▶ [SUPPLIED MATERIAL]

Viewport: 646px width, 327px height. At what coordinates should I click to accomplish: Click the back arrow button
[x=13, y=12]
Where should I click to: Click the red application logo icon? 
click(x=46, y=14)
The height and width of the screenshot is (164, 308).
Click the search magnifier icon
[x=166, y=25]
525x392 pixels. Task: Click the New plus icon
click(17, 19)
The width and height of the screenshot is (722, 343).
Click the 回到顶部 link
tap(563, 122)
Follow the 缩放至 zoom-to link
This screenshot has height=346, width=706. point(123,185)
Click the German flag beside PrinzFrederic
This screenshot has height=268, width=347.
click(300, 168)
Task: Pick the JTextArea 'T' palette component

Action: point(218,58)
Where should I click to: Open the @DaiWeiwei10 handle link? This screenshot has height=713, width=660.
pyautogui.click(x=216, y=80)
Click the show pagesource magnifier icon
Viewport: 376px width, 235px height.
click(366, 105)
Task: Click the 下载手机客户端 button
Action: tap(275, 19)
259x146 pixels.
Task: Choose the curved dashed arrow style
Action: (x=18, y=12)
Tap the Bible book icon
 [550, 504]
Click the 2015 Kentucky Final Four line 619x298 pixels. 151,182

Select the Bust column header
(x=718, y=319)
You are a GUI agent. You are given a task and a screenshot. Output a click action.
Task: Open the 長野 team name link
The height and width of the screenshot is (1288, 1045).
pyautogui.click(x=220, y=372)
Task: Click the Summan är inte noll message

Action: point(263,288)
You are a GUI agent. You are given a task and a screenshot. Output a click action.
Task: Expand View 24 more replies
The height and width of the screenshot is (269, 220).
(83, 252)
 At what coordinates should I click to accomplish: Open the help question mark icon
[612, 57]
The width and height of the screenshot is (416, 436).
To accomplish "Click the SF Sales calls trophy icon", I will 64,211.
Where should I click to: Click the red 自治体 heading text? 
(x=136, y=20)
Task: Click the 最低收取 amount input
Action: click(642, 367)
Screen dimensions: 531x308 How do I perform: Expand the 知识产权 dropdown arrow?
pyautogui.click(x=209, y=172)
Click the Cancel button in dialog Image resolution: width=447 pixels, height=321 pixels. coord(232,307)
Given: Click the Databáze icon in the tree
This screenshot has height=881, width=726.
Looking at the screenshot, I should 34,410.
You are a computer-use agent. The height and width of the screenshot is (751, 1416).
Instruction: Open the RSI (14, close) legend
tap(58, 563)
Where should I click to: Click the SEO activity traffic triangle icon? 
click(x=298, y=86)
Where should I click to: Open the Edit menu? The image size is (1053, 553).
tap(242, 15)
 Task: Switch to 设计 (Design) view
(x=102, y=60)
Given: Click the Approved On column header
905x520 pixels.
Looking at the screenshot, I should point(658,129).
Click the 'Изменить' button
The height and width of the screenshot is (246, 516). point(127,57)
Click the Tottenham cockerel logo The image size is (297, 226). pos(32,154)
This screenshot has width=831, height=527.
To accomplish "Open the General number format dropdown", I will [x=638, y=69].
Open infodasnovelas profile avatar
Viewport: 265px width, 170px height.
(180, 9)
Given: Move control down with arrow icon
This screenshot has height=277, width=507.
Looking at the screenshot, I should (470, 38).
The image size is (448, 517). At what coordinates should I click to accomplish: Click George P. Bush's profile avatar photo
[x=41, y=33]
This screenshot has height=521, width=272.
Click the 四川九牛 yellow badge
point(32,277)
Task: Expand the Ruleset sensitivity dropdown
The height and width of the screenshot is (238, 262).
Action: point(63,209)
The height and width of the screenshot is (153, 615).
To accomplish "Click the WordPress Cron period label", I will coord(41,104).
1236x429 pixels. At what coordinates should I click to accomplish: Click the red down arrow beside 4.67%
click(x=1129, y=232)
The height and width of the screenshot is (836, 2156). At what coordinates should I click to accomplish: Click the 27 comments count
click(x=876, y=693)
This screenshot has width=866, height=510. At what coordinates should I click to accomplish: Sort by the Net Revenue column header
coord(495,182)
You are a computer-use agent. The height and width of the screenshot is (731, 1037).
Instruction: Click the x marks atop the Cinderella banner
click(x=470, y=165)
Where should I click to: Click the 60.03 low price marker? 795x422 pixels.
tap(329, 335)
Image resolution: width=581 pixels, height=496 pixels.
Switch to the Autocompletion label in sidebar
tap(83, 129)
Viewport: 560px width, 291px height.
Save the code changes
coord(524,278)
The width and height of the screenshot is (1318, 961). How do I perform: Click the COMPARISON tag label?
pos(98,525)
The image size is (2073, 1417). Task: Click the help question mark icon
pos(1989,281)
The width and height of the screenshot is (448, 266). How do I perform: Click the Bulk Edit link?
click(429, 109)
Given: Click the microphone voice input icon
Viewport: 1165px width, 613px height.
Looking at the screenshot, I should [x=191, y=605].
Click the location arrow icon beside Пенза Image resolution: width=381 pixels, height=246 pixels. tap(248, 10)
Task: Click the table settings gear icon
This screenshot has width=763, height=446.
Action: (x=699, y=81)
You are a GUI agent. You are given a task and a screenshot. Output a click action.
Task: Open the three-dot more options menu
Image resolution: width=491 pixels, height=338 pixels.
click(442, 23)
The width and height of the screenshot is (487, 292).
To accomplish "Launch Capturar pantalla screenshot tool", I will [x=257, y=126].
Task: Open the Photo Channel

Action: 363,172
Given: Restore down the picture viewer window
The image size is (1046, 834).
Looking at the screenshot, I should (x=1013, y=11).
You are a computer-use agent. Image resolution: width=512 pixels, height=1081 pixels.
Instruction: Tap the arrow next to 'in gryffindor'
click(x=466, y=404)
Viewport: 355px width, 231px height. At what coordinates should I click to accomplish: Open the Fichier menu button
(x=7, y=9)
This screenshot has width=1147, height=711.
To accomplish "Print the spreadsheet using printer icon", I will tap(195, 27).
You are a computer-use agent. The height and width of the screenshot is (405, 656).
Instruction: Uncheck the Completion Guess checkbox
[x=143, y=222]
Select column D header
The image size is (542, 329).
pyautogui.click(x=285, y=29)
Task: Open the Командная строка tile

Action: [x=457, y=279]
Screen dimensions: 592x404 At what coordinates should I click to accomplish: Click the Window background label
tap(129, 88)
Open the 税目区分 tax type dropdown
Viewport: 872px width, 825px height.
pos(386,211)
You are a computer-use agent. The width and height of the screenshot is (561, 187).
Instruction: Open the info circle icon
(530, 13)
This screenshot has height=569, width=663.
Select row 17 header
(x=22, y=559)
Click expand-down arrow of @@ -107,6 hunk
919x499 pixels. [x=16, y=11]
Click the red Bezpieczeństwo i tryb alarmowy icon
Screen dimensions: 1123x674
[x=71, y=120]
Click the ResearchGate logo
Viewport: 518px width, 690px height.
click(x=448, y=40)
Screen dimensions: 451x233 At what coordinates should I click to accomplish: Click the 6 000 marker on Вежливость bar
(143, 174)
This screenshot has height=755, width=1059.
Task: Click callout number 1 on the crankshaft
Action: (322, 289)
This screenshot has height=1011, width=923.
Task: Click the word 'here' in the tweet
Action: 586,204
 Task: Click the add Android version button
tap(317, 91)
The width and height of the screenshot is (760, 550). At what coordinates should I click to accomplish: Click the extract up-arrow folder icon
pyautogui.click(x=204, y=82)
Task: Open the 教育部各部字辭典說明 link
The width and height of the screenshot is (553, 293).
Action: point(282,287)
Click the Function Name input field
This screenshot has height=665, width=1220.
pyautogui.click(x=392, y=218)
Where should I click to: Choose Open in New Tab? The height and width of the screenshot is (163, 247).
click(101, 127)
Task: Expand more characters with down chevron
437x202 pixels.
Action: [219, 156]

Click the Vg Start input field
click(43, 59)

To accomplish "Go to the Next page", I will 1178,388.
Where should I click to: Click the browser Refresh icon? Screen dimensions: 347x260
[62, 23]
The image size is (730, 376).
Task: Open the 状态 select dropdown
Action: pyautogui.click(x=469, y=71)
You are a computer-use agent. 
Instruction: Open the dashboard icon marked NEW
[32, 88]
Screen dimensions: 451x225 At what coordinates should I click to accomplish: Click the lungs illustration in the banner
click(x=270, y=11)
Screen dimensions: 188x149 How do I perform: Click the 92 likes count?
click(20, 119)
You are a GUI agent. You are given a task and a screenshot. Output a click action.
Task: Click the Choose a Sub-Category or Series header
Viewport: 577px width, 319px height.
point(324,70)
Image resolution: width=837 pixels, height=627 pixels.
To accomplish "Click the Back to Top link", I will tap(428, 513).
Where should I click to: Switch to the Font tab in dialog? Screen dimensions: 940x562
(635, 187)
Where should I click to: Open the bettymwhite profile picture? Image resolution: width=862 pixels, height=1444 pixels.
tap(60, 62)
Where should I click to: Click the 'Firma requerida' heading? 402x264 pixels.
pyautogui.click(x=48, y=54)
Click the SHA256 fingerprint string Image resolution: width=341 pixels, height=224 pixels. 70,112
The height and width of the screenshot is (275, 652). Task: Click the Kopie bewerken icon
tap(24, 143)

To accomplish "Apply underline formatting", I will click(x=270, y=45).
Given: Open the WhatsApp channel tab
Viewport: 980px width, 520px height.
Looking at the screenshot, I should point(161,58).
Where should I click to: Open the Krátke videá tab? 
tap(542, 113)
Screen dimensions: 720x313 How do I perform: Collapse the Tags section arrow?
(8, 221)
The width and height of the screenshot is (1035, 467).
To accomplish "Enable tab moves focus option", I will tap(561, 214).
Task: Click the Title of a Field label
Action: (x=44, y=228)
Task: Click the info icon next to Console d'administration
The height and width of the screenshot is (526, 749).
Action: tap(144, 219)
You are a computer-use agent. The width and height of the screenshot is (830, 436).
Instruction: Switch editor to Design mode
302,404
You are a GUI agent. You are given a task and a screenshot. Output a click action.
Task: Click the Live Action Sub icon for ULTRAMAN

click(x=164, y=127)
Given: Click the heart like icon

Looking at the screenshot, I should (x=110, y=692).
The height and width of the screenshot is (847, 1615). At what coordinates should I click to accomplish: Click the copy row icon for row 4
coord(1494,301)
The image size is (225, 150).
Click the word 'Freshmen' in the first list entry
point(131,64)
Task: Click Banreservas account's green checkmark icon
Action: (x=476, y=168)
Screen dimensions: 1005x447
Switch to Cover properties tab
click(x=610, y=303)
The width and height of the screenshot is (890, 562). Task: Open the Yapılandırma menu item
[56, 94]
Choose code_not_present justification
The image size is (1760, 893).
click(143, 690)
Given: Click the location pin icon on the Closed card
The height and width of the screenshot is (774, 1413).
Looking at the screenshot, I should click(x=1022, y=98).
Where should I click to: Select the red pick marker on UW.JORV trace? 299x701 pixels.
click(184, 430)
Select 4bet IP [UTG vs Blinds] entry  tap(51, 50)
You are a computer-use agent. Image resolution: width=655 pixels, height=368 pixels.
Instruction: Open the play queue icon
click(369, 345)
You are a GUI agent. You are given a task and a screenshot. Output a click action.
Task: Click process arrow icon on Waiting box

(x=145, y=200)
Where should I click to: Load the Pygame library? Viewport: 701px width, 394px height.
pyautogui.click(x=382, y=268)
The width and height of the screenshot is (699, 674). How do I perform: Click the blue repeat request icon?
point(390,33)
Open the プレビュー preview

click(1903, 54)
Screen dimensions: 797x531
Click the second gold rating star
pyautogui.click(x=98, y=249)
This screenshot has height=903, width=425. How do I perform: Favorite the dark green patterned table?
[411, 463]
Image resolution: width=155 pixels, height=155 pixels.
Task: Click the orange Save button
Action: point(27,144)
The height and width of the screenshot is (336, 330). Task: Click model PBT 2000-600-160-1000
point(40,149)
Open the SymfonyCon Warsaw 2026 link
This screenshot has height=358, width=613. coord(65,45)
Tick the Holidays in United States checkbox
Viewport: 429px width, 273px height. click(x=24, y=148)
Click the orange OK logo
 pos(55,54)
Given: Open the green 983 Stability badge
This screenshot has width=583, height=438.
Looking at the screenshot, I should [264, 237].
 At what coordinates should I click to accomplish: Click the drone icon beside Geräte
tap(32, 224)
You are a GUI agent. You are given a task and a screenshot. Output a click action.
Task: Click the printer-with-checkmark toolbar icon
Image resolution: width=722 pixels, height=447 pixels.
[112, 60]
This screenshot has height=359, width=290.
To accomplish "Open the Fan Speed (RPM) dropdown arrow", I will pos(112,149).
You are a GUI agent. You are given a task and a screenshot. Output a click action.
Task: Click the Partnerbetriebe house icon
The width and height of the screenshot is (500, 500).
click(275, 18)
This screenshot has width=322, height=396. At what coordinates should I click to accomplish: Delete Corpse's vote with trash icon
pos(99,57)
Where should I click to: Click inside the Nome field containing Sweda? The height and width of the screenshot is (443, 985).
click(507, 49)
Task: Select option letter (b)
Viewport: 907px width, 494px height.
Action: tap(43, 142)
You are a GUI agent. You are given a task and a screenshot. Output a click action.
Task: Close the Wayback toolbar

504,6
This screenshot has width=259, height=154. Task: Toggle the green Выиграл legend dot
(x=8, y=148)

▶ [TASK PROMPT] Please copy each line of the material that has the string "more" somewhere in it.

▶ [TASK SOLUTION]
Task: Expand View 24 more replies
Task: Open the three-dot more options menu
Task: Expand more characters with down chevron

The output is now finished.